George Rebane
President Trump will stop subsidizing insurance companies – i.e. stop the Treasury from making ‘cost sharing reductions’ (CSRs) that allow the health insurers to reduce premium and deductible costs required to slow down the capsizing of the ACA (aka Obamacare). The CSRs were instituted by Obama’s executive order in 2011 as one of several hastily cobbled together band aids after the ACA predictably started diving for the mud. The problem was that the CSRs are not constitutional, therefore not legal, as subsequently confirmed by a federal court. The President cannot bypass Congress’s power of the purse and start draining the Treasury with EOs at his whim. Obama appealed the ruling while the CSRs continued. Now the Dems are putting Alinsky Allegation into gear and volubly accusing Trump of violating the law which never existed. (I swear, you can’t make this stuff up.) But aided by the lamestream – e.g. NPR’s 12oct17 Weekend Edition – the national Left is screaming outrage to their mini-minded constituents and other lightly read folks, implying that the CSR payments went directly to needy consumers, and that Trump is sabotaging the critical components of the ACA (which the CSR never was), thereby he and the Republicans are the cause of ACA’s catastrophes. (See also Bob Crabb's contribution to the cacophony here.) Instead, President Trump is putting the entire issue back into Congress, which is where it still belongs. (more here)

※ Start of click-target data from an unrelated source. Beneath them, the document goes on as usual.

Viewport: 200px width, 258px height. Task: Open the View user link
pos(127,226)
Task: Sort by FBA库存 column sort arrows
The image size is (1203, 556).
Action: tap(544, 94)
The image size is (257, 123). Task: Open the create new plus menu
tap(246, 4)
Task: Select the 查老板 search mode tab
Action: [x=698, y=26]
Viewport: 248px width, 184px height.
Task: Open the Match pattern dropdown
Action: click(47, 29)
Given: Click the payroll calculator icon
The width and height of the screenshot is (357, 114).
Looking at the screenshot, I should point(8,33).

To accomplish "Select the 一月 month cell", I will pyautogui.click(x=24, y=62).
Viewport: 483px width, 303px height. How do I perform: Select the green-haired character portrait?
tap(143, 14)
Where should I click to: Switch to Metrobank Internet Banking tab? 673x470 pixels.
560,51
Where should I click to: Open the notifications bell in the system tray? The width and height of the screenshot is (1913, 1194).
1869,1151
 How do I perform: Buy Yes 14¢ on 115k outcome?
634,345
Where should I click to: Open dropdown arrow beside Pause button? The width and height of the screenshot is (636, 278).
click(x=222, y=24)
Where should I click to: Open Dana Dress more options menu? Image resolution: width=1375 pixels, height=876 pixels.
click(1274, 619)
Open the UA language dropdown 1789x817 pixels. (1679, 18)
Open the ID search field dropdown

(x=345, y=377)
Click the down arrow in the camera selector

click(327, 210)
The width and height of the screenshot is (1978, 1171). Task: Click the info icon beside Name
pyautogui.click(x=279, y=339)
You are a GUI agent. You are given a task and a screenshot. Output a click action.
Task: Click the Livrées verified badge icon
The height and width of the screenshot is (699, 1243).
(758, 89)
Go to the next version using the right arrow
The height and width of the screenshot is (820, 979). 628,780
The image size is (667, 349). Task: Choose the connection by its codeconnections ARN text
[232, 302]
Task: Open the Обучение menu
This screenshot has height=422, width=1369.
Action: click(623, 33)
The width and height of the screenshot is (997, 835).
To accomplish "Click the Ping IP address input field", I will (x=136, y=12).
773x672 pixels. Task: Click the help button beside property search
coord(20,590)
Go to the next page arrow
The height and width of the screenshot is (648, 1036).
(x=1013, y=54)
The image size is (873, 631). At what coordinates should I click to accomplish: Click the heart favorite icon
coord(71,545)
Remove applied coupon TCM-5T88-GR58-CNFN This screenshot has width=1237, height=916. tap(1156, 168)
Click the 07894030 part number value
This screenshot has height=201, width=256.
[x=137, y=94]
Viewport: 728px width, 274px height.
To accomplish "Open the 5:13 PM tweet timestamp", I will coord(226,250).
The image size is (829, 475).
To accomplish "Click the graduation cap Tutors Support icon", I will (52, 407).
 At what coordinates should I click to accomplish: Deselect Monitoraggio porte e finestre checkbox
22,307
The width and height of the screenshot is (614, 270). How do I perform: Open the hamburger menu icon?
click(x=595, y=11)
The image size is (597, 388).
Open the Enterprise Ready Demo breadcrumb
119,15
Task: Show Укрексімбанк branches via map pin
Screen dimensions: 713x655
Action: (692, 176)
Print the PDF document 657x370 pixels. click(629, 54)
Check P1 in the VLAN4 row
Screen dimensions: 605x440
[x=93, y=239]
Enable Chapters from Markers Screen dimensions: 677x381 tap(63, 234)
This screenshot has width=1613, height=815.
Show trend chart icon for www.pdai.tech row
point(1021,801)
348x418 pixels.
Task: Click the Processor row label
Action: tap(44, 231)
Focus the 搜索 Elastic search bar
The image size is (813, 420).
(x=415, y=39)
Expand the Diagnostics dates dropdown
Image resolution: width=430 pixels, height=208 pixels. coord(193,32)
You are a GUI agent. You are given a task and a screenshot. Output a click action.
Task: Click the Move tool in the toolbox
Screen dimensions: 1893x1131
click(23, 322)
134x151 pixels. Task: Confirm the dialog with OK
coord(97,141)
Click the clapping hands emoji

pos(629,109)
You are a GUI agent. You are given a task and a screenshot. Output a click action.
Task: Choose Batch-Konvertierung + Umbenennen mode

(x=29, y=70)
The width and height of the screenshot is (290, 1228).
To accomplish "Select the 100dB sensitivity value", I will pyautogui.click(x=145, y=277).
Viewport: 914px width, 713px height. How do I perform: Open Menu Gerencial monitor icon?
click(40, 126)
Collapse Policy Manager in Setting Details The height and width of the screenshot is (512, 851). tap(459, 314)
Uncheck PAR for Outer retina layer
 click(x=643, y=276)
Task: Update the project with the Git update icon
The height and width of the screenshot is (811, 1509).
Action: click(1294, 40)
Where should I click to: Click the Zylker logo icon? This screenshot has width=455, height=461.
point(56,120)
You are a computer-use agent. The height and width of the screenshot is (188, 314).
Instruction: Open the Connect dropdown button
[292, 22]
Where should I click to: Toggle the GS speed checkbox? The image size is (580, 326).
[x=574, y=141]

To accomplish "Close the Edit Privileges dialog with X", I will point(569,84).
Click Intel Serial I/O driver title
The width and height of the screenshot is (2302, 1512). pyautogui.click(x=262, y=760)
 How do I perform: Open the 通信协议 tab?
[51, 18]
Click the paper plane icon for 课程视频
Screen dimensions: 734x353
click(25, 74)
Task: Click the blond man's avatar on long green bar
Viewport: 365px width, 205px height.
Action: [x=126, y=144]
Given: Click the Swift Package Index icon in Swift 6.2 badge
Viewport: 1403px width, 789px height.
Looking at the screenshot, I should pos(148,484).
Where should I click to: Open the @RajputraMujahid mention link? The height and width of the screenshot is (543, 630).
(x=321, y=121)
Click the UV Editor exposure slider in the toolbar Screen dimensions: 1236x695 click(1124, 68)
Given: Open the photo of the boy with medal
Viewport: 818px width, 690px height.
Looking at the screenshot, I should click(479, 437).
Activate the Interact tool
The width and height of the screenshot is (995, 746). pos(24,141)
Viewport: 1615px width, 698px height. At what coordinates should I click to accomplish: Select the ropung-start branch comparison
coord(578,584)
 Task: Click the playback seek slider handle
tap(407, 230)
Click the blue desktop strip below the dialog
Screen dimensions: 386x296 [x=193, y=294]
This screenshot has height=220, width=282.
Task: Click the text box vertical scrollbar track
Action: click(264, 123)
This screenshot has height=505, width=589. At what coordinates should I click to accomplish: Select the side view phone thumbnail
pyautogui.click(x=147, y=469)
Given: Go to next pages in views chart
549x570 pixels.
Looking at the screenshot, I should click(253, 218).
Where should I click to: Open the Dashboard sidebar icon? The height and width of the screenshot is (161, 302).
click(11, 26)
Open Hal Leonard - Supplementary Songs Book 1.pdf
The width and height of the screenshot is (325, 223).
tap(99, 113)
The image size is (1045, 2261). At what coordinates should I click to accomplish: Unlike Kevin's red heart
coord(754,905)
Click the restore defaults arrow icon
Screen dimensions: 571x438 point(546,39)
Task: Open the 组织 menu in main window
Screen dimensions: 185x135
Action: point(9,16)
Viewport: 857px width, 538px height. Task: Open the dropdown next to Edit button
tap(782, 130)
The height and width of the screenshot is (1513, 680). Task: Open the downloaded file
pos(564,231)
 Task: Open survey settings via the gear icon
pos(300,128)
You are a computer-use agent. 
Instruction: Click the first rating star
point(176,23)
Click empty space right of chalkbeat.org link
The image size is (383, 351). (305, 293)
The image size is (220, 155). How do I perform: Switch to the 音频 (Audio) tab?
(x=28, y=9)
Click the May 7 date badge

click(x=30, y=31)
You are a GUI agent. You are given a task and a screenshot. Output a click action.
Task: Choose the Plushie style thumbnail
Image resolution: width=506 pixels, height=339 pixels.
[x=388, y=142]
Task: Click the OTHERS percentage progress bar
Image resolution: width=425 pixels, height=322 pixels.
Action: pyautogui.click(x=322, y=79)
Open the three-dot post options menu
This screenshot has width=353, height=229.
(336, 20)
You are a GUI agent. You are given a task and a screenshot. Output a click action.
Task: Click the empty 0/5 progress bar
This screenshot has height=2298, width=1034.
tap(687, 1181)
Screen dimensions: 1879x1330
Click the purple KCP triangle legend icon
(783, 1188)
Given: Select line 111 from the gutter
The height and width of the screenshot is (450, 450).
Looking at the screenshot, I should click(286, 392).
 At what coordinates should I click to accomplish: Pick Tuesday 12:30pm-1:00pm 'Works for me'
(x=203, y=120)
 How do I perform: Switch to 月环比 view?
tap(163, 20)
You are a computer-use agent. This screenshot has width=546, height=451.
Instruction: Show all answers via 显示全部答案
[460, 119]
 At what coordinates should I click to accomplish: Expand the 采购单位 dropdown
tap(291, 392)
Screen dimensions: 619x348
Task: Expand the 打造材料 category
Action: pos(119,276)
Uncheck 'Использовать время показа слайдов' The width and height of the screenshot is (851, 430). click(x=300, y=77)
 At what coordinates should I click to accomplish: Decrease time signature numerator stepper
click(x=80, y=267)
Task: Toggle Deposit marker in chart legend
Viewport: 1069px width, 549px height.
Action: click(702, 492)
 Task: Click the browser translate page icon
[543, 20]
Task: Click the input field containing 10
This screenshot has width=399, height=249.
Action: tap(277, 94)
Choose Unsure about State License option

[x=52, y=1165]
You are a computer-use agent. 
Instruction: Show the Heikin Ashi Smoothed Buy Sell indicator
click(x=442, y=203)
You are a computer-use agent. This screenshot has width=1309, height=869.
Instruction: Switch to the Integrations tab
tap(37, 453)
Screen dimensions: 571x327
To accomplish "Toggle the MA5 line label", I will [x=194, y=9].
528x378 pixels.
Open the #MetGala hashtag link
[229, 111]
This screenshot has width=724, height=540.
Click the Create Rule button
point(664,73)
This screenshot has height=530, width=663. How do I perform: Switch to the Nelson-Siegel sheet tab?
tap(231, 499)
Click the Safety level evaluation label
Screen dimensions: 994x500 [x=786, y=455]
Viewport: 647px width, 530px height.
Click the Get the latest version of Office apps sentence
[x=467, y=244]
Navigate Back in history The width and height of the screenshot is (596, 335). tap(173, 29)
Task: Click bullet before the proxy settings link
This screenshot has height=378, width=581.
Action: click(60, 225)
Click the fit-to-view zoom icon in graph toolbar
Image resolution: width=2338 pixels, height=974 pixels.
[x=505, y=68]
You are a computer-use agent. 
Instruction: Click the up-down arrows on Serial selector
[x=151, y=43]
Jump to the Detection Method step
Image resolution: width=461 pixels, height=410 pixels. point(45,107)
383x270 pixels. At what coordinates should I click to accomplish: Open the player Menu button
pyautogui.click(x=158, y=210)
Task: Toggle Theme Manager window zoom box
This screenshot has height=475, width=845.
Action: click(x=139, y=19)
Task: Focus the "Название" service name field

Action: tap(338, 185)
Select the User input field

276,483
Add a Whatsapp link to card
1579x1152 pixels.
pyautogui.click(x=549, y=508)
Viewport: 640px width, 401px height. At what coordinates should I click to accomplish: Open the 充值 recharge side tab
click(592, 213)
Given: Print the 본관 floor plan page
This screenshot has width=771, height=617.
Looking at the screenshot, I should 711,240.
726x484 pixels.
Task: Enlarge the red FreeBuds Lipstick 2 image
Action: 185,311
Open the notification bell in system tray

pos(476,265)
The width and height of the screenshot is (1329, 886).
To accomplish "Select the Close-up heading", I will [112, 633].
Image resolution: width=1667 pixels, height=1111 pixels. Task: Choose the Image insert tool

Socialism is and always has been a sorry and sordid means to organize society, no matter how altruistic its proponents have been at the outset of every attempt ever tried. The Israeli kibbutzim have been a poster child of such attempts. After independence in 1948 the kibbutzim thrived and played an important part in the new nation’s economy. Why? Because they were heavily subsidized with other people’s money and borrowing, and their products were protected by Israel’s high tariff walls. As the world and Israel liberalized and capitalism again became the acknowledged approach to generating wealth and allocating its use, the kibbutzim came on hard times and all the weaknesses of collectivism started showing their true colors. The alternative was to start introducing privatization in profits, products, and property. The first crack was that workers could keep their own wages which represented their individual abilities and skill sets instead of putting them into the public pot to be divided equally among the kibbutzniks. Now Israel is a dynamic country that invites and promotes free enterprise, and trades with the world. Fewer than 13% of Israelis consider themselves to be leftwing, and less than 2% are kibbutzniks. (more here) While the rest of the world develops and grows by incorporating free enterprise and expanding personal liberties, the progressives of America are doing all they can to take us back to the days of failed collective autocracies with their very effective tool of co-opted public education playing at a school district near you.
[16oct17 update] Has Israel become more capitalistic while shedding socialist policies in the process? This threatened to become a comment thread on RL Crabb’s blog (here) where Bob celebrated the Israeli state-run healthcare. I threw a bit of water on that celebration which brought in Steve Frisch, our local defender and promoter of everything collectivist. After reprising Israel’s socialistic inception (which is not it dispute), Frisch ends with his piece de resistance –
Under the LIkud rule since 1977 Israel has seen the same rise in income inequality and a narrowng of its middle class, which was growing under the socilaist (sic) labor parties before the rise of the Likud. In addition Israel has one of the highest proportions of debt to revenue in the developed world…meaning they may say they are capitalists, but they sure have a ton of debt. … So although it is popular to parrot the Likud line that Israel has moved from socialism to capitalism, they have not, and their capitalist economic policies have increased debt and reduced economic opportunity. (emphasis mine)
I have no idea how such arguments support or are even relevant to his conclusion that Israel has not seen a major shift from socialism to capitalism, literally along almost every dimension of its enterprise intensive economy. The entire world has witnessed this significant migration in a very visible and prominent nation-state – here is just one report on that from Forbes. But for a real snootful on this change, just google ‘israel from socialism to capitalism’. Meanwhile our local misinformed continue their desperate fabrication of the never-ending glories of socialism.
Europe’s multi-kulti problems compound with Germans joining other EU countries now starting to realize at the grass roots level what their feel-good leadership has done. Towns that openly catered to the Islamic refugees from the Mideast and Africa wonder how they will live together with newcomers who are not joining the workforce, are putting a heavy burden on their welfare programs, degrading community safety, and have no propensity to assimilate with the culture of their new home countries – German towns filled with refugees ask, ‘Who is integrating whom?’. And Austria’s recent election brought two populist parties with anti-immigrant agendas into power and prominence, and will give that country its youngest chancellor, the 31-year-old Sebastian Kurz. In spite of the suppressed news about Europe’s experience with the masses of migrants they have admitted, all of them are beginning to rethink what their uncritically welcoming stance will have on their own citizens and culture. To the extent that our lamestream permits, Americans should pay close attention to what’s happening over there as we debate our own immigration and border control policies. (more here and here) Whoulda thought?